It is even more notable how he manages to accomplish such ends while employing a learned yet coherent and accessible prose style. Given the subject matter, it is likely even expected that Levine might disappear up his own backside through the course of this book, but he remains connected to the core principles driving agile philosophy and while still framing everything with sharp and often withering intelligence. Even the secondary materials included in People Over Process share the same outward rather than internalized mindset. This book is a steady and thoughtful rebuke towards staid project managers and executives who are process oriented to the exclusion of all else.
He packages this in twenty chapters of sensible length that never bite off more than they chew. Levine resists the temptation to filibuster or riff on his themes and the lack of self-indulgence present in the text is one of the core strengths elevating this book above similar efforts. It isn’t a book you will read once and shelve to collect dust in a literal or figurative way. People Over Process encourages discerning readers to return again and again to its pages thanks to its information rich content and immense readability. Settling in with this text could be a dry experience but never is and Levine’s talents and experience as a writer shine through at every turn.
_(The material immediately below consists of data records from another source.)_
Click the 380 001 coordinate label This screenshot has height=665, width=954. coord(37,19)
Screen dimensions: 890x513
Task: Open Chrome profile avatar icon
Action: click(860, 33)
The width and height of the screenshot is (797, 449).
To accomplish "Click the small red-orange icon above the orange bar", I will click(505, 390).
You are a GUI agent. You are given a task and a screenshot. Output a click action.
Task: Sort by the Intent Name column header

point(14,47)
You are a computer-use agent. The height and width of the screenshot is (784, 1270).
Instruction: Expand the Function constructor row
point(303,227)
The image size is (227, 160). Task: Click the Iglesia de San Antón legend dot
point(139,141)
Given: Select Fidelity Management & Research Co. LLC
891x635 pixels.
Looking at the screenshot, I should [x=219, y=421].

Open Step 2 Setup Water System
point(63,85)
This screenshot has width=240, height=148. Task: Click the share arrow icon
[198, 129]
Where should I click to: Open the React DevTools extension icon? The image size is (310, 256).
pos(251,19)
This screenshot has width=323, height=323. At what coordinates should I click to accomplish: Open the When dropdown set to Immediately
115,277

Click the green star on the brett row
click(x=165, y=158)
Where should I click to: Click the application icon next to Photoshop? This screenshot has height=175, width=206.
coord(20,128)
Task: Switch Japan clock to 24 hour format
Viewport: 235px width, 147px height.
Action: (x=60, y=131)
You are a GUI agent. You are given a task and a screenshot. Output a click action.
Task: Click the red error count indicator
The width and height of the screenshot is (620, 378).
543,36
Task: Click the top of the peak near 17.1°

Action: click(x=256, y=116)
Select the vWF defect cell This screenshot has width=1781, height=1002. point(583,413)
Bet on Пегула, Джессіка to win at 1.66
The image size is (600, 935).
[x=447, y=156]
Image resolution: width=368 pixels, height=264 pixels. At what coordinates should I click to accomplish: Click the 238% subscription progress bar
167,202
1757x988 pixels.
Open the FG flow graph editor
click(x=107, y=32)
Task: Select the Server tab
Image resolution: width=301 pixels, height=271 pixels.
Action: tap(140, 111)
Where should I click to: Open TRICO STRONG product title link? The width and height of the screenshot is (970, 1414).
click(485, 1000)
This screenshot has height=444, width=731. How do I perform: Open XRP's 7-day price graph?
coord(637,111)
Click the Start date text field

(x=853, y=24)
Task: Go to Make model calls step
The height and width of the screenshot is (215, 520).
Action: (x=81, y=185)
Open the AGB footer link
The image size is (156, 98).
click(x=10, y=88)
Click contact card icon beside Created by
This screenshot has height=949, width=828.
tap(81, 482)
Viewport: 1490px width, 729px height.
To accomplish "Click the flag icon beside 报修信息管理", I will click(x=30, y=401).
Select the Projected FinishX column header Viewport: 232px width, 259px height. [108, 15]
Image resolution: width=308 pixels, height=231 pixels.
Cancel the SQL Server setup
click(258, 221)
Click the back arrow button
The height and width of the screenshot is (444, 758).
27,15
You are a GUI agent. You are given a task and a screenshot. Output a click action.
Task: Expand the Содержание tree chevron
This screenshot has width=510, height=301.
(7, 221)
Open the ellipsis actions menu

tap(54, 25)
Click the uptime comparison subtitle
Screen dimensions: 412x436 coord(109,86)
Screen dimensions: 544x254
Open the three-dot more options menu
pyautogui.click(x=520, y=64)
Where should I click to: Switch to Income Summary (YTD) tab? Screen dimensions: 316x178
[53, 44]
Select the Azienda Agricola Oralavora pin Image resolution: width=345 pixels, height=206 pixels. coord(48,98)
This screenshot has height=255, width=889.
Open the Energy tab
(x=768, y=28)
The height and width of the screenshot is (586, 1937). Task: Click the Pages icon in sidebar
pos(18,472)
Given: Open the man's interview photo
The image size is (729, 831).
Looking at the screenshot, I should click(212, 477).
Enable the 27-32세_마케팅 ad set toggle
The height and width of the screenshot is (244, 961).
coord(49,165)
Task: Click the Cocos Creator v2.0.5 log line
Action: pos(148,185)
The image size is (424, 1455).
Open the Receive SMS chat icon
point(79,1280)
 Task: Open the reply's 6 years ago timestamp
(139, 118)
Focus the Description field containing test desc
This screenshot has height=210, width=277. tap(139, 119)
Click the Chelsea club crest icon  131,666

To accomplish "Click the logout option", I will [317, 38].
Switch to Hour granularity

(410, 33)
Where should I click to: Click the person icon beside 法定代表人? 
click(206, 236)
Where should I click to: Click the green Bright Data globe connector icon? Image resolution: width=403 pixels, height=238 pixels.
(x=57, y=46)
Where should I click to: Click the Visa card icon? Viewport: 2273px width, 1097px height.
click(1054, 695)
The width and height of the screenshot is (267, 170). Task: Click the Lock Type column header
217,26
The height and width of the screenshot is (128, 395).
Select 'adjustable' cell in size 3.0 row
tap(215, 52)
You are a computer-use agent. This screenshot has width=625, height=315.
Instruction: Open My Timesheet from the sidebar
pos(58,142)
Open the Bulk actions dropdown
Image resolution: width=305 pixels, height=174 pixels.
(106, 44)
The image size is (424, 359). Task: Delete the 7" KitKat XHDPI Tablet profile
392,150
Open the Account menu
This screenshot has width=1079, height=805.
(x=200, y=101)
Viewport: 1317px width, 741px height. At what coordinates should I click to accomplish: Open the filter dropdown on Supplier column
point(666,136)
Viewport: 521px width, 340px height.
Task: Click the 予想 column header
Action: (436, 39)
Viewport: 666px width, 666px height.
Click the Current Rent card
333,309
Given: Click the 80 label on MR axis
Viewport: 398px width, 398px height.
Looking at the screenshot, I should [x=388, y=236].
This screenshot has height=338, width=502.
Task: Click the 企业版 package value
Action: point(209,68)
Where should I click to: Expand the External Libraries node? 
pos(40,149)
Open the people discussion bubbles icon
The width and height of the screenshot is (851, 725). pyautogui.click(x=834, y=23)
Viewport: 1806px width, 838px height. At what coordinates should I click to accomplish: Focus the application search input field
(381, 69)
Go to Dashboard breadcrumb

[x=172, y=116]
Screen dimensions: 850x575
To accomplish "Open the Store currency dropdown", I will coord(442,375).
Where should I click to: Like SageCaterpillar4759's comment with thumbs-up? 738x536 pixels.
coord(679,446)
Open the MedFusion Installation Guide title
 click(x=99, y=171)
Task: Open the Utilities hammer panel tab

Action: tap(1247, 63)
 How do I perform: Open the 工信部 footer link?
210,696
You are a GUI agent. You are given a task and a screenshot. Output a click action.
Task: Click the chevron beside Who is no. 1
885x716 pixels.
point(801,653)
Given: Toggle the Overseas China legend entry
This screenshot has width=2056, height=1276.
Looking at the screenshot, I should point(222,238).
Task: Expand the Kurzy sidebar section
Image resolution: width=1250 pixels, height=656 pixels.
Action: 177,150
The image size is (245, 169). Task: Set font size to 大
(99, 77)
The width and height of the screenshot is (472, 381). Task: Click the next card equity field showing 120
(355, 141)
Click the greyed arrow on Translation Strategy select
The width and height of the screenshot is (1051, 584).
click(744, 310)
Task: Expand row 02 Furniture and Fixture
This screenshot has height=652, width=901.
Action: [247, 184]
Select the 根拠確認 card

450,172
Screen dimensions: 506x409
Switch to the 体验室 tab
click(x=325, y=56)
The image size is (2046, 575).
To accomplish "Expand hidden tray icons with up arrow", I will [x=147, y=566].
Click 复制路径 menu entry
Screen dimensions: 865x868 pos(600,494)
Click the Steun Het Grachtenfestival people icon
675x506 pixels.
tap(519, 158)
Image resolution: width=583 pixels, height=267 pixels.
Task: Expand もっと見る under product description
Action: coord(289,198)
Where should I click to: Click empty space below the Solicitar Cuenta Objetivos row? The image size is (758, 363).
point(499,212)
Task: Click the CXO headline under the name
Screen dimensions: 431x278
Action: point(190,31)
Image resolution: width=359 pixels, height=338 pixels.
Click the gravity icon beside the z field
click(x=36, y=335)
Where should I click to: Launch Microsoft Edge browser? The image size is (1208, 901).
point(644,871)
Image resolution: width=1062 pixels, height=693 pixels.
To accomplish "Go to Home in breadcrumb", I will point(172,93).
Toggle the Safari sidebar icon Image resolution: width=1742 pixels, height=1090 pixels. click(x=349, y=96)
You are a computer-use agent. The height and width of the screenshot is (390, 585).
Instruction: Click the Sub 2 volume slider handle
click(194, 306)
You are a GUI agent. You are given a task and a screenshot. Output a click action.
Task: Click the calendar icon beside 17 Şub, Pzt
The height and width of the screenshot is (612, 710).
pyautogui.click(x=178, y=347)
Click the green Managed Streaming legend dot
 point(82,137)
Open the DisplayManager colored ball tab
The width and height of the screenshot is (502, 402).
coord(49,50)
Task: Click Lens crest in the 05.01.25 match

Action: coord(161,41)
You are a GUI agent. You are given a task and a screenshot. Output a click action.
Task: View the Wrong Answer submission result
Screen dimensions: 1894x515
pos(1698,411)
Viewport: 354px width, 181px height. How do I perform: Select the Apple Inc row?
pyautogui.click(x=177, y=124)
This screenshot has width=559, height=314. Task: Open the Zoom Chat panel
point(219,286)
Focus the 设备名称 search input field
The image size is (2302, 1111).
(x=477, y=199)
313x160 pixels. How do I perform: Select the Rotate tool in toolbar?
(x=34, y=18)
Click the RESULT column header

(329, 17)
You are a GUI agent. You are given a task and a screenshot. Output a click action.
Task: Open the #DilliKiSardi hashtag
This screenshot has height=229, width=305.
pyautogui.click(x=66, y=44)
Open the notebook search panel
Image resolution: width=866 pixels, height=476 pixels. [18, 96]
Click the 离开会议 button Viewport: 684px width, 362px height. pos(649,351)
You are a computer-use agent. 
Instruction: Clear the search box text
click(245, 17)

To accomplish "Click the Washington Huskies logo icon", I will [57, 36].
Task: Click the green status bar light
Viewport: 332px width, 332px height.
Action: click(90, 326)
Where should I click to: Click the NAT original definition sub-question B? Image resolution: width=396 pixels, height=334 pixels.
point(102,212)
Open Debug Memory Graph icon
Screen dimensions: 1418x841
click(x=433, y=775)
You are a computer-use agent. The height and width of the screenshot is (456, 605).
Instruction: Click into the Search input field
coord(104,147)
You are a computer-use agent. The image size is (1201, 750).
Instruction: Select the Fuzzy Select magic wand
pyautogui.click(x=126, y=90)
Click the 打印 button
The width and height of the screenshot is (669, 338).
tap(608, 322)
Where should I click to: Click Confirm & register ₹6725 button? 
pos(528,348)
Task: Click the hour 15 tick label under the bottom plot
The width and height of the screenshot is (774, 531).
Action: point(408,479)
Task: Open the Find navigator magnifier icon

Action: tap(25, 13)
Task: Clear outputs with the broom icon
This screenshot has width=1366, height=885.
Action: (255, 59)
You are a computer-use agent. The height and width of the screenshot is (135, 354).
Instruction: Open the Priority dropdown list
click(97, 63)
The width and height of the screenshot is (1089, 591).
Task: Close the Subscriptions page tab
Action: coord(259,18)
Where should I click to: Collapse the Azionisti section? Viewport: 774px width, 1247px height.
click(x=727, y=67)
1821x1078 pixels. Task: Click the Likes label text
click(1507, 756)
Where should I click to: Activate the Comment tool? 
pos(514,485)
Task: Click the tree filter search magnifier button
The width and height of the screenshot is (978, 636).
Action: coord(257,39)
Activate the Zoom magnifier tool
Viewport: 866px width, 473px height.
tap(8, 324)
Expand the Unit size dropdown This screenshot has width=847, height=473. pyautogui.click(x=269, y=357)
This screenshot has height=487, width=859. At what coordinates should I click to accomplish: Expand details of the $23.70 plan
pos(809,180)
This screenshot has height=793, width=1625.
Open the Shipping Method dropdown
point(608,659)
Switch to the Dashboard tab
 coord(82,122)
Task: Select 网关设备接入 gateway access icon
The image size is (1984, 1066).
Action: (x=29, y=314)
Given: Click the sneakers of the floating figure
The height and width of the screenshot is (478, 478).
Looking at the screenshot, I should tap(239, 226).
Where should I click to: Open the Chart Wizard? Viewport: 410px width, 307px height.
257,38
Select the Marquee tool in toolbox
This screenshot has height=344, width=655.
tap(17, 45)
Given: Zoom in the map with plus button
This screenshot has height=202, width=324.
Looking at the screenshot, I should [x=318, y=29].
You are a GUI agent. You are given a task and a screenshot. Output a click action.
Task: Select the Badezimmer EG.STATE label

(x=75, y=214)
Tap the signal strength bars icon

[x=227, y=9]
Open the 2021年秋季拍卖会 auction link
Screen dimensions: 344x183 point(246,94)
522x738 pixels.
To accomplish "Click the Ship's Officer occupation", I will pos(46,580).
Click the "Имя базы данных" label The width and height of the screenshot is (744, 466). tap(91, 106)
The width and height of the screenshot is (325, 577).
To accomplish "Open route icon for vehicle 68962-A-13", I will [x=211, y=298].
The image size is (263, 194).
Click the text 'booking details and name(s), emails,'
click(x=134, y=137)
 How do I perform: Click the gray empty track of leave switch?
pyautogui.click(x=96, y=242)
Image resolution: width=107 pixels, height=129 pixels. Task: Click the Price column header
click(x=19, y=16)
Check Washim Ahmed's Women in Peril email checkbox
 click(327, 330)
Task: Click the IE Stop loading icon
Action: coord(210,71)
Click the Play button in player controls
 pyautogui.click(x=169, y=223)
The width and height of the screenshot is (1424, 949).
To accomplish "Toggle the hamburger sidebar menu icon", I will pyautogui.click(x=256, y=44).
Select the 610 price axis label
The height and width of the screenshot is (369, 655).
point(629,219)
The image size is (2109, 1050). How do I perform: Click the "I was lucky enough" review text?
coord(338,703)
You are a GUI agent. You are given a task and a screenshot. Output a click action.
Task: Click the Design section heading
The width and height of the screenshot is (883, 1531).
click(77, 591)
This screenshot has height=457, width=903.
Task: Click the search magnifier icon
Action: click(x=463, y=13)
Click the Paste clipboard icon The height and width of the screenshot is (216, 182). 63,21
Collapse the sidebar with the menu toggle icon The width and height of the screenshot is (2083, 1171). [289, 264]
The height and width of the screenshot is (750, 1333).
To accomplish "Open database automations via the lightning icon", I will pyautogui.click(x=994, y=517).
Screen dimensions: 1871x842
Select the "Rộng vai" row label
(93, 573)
People Over Process: Leadership for Agility may be familiar for readers or their first experience touching on ideas like agile software; this review admits, without question, that its philosophy is not a household term for the bulk of readers. Exposing yourself to its tenets, however, is a compelling experience and shows, if nothing else, there are substantive thinkers working within the technology sector rejecting a business-as-usual approach and challenging the established order in hopes of spurring advancements and creativity. Long may they be heard.